Cada día debe tener su propia luz, su rostro, su huella; esa marca que lo haga único, que lo ilumine. No debo entregarme a una sucesión indefinida de formas idénticas que desfilan ante mí y ante lo que amo. La creación es la tierra sin límites que nos sana.
Quizá lo sabía desde chica, quizá me lo han enseñado de pequeña y lo olvidé y ahora recupero la sabiduría perdida. No sé. En las noches duermo y oigo esa voz.

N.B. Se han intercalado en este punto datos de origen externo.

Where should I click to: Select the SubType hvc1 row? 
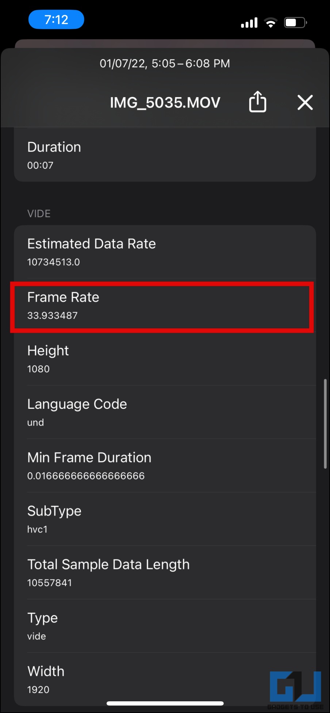tap(165, 519)
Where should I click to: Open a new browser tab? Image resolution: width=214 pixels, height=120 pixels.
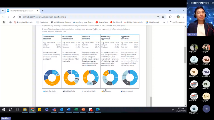click(x=42, y=11)
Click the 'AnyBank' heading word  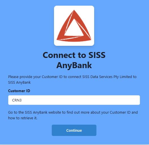coord(74,65)
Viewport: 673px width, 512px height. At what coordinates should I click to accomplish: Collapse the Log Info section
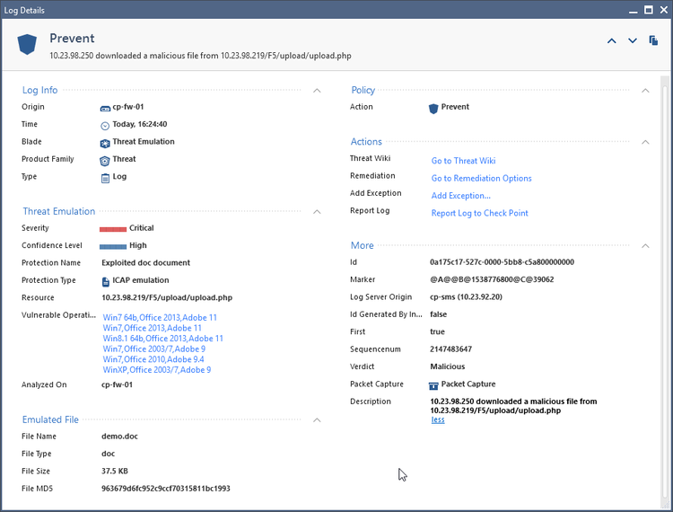click(317, 90)
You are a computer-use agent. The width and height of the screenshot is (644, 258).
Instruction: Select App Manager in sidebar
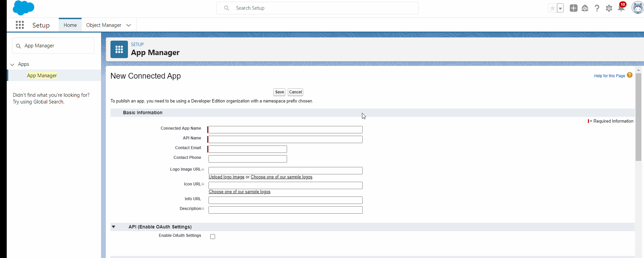click(x=42, y=76)
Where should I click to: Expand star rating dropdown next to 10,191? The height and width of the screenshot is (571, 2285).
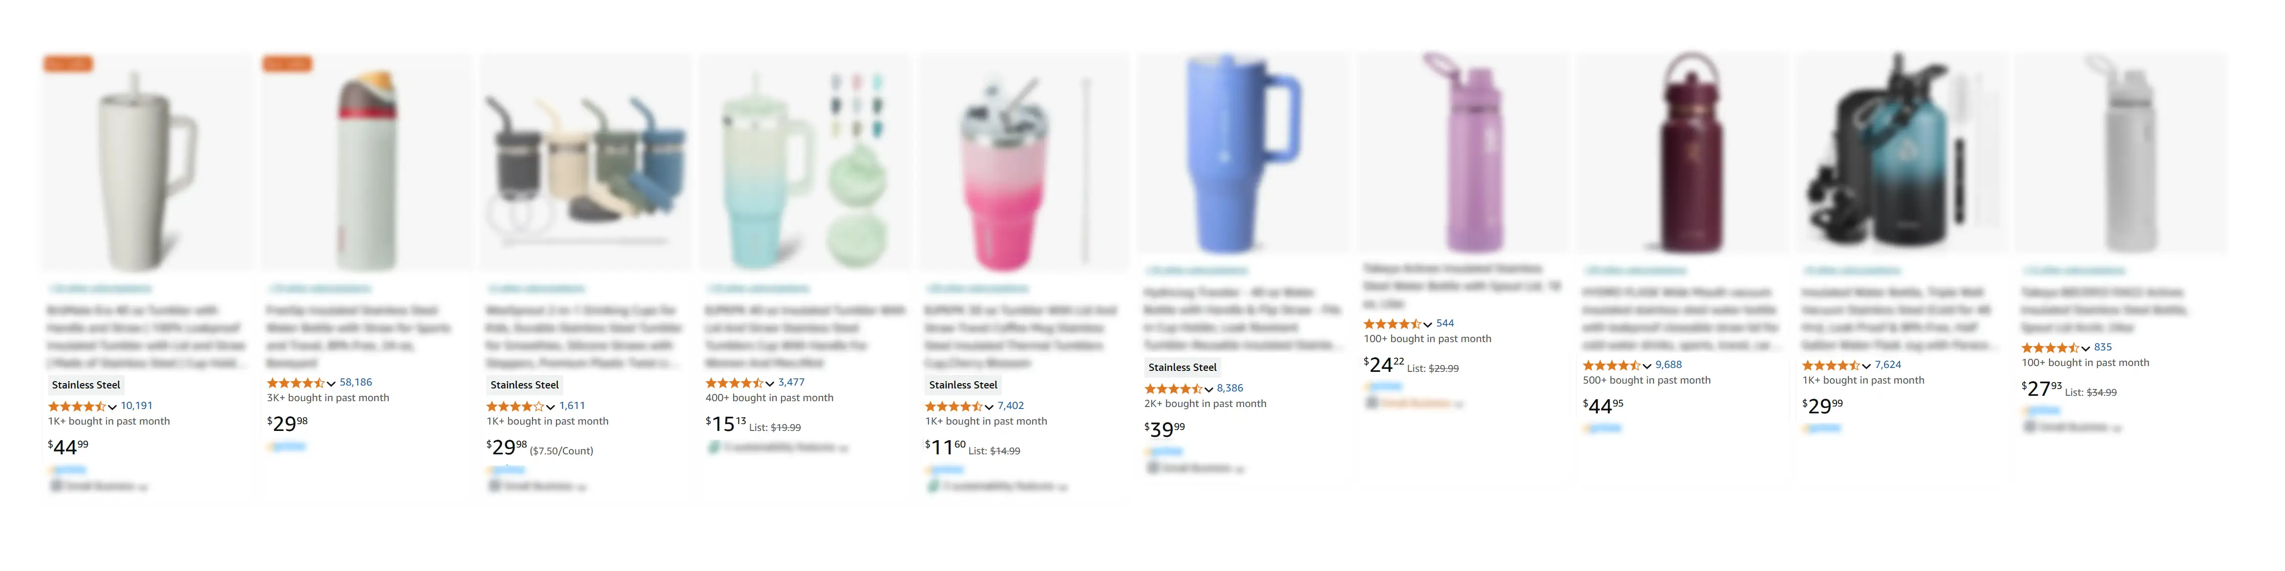pos(113,406)
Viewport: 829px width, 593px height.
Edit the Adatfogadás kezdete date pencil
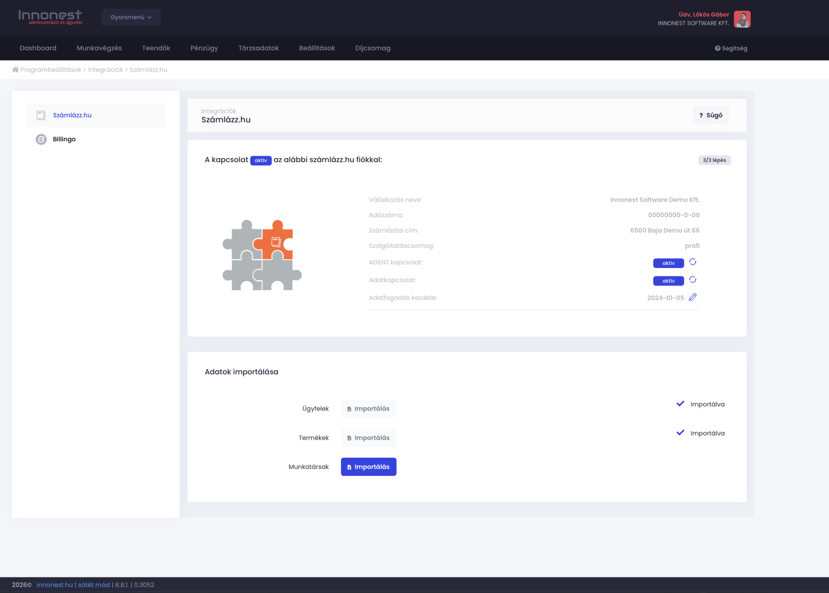(x=693, y=298)
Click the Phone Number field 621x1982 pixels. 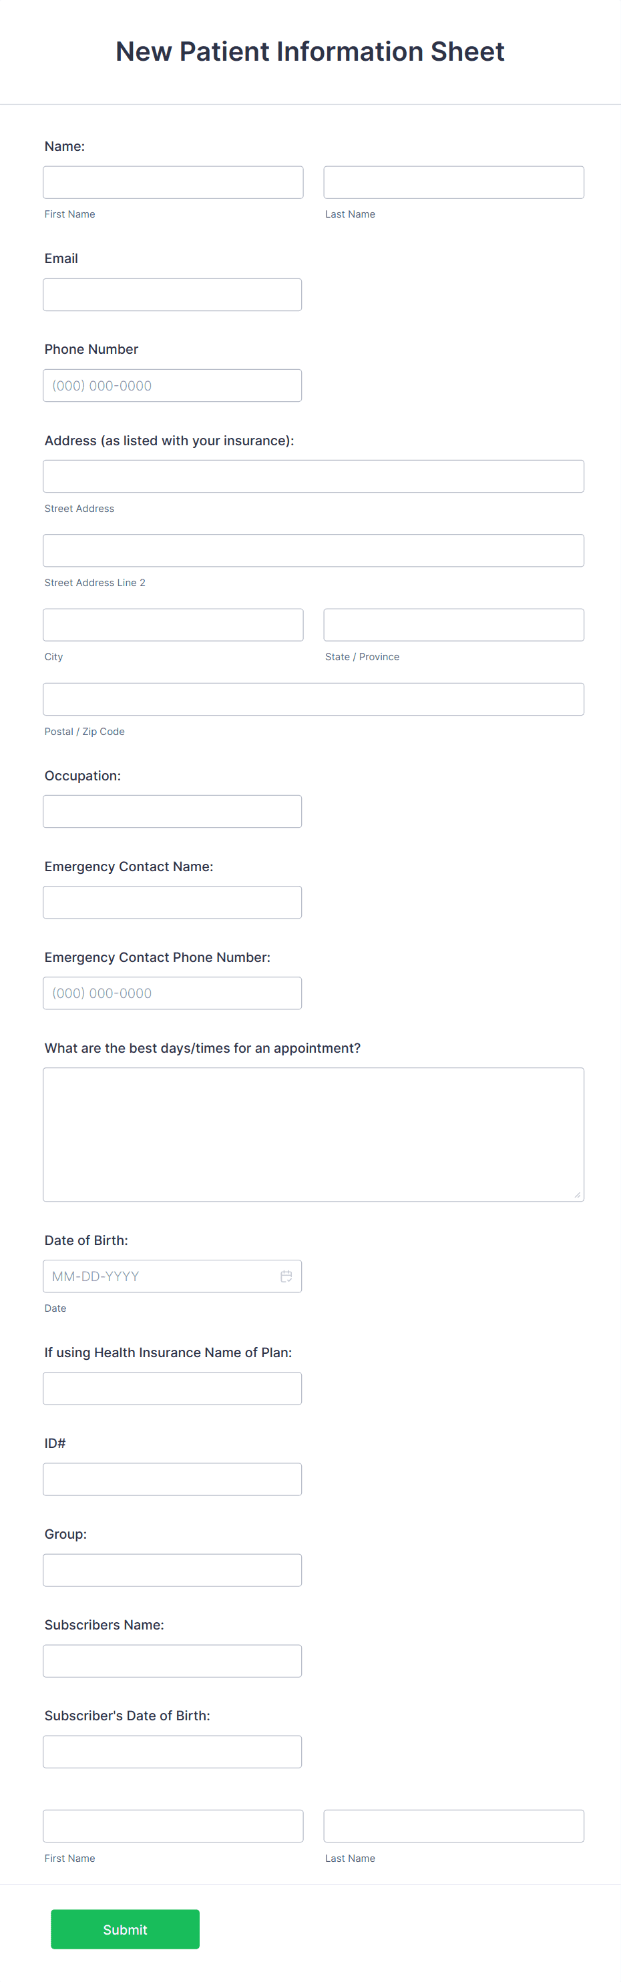[172, 385]
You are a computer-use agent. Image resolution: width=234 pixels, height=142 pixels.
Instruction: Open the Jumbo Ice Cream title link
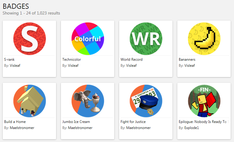tap(76, 122)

Querría dormir tu sueño ahora y que la oyéramos juntas. No sé qué tan lejos o cerca permaneces. Ése es mi deseo en esta hora, que oigamos esa voz, juntas. Sólo necesitaba confesártelo, enamorada.
2
Me crié acá, en esta antigua casona de Villa del Parque. Crecí mirando desde esta ventana los mismos árboles que ahora observo. El pino que se eleva alto, como si nada pudiera evitar su ascenso, en la cercanía de lo que era la casa de Doña Antonia y Don Gervasio, y que hace años se ha convertido en un edificio de varias plantas, que nos mezquina la luz. Ahí están el limonero y el naranjo del fondo, cerca de lo que fue mi cuarto propio; no mi dormitorio, mi dormitorio quedaba a metros de donde estoy ahora.
Recuerdo a papá los domingos observando como estaban sus troncos –así los llamaba, así nombraba a los árboles–, purgándolos de las pestes, de los bichos y de las hormigas. Y veo a mamá cerca de las plantas. Les dedicaba horas todos los días. Ella no trabajaba. Sólo daba clases de piano a dos o tres alumnas. Era un gusto. Decía que la mantenían activa.
El tiempo transcurría en esta tierra, entre estas altas paredes, con muebles macizos, fuertes, con una vajilla que nadie recordaba quién la había adquirido, con manteles bordados, con copas de cristal, con cuadros y gobelinos distribuidos a los costados y sobre la pared de la gran sala, frente al espejo que todo lo veía.
A veces, de pequeña, creí que nosotros sólo éramos siluetas, personajes, que el espejo soñaba para su divertimento y distracción. Ahí aparecíamos y nos esfumábamos a la hora de la comida, en las reuniones, cuando algo importante debía tratarse. Sus límites eran los límites de la familia en pleno. Con los años supe que no, que afuera también estaba la vida. Aunque esa idea de ser sólo un reflejo, una superficie incompleta, de alguna manera debe haber crecido y se debe de haber desarrollado en mi interior.
La ventana es la misma. Cuando la casa fue remodelada sólo se limpió de la madera las capas de pintura que se habían ido superponiendo. Me agrada como quedó, al natural. Apenas con una mano de barniz que la defiende de la intemperie, de la lluvia, del aire y del sol.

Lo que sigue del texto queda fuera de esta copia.